Exactly the lines from the one holding "You are a computer-use agent. The" through the final line of the data are wanted, copied as written.
[[ Data extracts, beginning ]]
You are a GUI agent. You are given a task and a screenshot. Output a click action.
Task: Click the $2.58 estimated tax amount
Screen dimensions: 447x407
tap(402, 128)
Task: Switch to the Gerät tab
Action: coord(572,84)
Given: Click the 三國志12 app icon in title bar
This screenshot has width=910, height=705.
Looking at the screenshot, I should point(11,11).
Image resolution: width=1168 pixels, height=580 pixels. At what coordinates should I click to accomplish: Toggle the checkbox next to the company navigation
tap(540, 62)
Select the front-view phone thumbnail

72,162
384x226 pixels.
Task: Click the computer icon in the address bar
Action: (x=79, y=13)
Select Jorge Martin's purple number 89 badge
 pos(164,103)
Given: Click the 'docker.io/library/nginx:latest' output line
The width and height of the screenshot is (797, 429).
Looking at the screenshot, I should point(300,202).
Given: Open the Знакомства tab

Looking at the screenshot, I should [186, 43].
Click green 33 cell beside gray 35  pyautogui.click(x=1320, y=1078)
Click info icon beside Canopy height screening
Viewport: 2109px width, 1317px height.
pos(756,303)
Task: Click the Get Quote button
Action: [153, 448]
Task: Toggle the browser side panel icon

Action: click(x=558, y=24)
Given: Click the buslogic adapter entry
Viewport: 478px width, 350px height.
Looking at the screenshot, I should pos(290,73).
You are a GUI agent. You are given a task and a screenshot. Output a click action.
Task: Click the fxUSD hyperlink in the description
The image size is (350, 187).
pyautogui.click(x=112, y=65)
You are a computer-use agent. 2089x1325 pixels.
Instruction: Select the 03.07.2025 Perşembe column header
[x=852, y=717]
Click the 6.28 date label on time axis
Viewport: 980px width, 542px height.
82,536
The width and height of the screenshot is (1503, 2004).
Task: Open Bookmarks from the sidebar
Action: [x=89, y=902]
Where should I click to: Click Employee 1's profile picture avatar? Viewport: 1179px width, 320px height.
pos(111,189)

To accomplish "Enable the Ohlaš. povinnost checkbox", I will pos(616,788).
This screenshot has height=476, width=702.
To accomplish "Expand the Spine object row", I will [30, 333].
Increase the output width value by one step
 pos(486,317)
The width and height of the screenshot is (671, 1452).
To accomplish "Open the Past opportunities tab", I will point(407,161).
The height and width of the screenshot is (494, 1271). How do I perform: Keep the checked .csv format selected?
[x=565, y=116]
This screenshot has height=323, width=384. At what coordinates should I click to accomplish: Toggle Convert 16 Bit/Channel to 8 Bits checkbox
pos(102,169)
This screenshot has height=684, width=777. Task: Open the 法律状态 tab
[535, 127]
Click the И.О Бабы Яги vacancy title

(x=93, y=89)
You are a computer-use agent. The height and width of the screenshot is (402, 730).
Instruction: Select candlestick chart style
[[ Data extracts, end ]]
### Response
You are a computer-use agent. The height and width of the screenshot is (402, 730).
Instruction: Select candlestick chart style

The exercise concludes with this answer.